## Data supplied:
§
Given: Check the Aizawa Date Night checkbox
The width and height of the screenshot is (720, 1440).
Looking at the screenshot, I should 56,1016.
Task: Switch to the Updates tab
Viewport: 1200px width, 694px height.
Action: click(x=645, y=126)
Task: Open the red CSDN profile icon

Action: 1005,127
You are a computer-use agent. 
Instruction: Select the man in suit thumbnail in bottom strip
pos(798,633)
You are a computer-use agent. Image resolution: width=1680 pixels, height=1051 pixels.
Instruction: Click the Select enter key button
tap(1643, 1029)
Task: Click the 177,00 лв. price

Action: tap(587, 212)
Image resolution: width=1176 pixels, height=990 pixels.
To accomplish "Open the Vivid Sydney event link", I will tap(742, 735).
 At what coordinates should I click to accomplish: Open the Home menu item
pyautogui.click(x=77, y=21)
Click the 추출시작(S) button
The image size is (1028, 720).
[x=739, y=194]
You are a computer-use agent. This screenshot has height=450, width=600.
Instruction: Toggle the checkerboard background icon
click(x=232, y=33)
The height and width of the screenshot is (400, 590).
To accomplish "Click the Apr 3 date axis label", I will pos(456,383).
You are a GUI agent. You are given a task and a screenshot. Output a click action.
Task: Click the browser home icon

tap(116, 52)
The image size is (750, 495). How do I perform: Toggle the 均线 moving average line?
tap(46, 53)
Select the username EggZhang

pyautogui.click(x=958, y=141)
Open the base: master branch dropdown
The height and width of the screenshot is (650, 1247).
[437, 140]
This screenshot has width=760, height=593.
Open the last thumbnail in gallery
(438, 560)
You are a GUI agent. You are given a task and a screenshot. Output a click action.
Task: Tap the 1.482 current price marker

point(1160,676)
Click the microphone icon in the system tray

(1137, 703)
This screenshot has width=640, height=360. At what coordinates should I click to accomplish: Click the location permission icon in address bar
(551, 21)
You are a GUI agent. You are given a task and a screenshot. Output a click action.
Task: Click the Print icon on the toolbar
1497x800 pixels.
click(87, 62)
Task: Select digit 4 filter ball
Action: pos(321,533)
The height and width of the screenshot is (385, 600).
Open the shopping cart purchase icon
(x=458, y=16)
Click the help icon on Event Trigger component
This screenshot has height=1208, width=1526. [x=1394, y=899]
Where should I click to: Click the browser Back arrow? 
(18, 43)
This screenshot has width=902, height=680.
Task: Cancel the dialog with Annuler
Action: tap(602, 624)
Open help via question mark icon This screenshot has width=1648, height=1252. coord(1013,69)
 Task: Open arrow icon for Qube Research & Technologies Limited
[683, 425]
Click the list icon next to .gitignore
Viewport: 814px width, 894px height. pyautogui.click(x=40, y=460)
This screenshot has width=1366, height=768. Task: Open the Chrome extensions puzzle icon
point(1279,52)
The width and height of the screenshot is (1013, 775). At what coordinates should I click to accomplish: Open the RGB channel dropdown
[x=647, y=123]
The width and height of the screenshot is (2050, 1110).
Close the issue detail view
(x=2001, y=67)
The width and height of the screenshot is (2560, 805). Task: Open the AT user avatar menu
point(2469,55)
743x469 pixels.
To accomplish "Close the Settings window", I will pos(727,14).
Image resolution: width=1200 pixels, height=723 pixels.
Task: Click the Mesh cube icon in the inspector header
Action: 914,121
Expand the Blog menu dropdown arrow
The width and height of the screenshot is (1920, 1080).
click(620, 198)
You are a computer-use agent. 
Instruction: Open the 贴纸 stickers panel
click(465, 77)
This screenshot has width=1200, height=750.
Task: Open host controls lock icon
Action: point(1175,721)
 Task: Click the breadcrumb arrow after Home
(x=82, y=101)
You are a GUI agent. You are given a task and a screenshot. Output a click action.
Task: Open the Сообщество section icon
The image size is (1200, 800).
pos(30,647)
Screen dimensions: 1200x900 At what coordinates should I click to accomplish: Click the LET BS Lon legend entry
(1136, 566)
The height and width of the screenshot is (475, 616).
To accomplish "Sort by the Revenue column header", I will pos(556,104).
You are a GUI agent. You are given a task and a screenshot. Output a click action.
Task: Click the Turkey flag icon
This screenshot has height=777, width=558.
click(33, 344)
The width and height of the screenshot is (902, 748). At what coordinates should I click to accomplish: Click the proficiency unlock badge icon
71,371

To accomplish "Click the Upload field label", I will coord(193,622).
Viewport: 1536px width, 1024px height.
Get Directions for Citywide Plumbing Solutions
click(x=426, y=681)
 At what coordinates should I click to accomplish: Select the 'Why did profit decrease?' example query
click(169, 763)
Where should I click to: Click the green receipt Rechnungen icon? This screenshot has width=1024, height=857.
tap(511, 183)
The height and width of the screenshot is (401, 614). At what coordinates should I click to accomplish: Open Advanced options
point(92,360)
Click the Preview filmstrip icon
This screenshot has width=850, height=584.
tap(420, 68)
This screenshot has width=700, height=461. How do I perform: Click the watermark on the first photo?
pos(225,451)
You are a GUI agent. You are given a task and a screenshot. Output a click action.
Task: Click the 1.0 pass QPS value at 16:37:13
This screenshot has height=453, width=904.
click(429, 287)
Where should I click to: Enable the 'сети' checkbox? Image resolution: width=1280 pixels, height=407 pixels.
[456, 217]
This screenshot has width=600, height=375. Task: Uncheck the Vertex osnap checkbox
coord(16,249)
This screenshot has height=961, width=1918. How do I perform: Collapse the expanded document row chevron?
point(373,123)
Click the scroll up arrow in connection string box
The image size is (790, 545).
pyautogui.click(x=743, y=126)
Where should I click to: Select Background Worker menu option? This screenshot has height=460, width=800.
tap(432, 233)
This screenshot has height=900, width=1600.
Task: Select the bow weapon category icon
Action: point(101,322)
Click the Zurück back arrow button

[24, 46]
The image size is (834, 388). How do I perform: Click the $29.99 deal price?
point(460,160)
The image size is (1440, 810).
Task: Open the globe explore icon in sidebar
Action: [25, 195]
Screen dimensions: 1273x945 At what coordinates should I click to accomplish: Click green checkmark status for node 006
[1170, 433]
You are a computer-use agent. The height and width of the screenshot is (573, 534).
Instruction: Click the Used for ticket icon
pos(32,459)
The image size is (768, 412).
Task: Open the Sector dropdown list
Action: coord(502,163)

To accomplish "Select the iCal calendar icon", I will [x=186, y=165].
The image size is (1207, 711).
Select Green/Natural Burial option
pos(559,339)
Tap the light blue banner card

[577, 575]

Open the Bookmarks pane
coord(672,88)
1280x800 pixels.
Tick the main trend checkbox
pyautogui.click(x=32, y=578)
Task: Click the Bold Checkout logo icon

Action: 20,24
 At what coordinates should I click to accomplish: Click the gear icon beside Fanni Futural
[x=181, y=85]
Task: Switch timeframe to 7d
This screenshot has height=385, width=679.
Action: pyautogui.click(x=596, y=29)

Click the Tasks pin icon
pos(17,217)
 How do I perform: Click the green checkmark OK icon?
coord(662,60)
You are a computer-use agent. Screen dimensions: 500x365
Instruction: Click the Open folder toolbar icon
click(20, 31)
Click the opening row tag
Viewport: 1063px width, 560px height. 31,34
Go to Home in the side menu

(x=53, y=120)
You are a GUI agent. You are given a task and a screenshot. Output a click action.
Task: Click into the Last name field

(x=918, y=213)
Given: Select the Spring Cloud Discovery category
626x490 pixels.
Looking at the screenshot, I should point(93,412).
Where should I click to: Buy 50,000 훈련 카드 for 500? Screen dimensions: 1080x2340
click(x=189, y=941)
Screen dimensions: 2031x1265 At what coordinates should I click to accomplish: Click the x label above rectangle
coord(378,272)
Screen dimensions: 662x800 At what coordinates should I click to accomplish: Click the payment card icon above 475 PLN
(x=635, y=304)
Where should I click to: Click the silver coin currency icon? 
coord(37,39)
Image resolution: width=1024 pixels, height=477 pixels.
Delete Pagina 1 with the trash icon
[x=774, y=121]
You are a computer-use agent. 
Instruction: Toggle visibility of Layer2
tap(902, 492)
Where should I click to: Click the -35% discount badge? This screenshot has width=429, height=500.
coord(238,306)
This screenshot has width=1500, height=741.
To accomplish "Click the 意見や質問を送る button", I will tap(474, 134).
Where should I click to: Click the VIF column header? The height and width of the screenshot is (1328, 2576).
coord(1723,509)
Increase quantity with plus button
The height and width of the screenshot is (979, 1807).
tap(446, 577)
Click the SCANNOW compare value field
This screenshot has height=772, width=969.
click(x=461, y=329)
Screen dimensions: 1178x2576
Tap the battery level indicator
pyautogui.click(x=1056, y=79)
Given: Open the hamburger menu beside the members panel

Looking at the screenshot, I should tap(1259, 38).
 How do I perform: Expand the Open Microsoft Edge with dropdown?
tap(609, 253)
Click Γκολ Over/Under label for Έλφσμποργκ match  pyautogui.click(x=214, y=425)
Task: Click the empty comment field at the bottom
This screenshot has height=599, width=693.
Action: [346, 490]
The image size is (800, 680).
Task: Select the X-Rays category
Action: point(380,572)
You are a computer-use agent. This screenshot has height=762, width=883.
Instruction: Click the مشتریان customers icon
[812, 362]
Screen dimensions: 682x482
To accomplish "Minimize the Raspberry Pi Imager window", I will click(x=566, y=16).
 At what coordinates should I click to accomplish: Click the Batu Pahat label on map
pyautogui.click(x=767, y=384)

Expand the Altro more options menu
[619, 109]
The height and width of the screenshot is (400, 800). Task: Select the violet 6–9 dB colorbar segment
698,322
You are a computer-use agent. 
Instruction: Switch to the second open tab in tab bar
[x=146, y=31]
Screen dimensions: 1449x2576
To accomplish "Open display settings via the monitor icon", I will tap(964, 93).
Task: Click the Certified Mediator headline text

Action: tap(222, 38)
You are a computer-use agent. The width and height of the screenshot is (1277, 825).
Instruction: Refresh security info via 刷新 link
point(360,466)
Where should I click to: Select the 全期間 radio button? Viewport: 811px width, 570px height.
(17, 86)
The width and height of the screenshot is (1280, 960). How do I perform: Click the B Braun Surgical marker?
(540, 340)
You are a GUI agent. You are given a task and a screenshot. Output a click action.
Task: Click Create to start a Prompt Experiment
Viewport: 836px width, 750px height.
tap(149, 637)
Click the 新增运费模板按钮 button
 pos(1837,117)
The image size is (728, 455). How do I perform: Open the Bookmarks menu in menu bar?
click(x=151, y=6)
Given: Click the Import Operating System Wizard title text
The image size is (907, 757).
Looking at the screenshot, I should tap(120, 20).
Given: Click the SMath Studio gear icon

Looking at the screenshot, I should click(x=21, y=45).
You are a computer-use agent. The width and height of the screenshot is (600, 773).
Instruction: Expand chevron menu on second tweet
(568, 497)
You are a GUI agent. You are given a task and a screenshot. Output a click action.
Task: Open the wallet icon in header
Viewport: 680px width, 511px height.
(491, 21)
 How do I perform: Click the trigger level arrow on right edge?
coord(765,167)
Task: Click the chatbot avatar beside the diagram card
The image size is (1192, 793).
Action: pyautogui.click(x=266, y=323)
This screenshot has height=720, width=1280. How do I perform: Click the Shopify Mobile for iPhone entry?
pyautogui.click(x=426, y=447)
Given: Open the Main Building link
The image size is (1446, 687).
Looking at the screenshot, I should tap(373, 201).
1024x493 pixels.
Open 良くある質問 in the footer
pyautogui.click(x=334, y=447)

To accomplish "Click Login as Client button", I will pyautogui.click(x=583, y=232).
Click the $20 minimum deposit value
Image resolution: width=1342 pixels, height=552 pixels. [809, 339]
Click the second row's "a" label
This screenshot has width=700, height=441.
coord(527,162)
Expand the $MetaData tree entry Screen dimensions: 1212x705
§
## Exercise instructions:
What must be transcribed is the run of lines from the one containing "Click the second" to the last line of the data above, inclusive, and only that.

## Exercise output:
Click the second row's "a" label
This screenshot has width=700, height=441.
coord(527,162)
Expand the $MetaData tree entry Screen dimensions: 1212x705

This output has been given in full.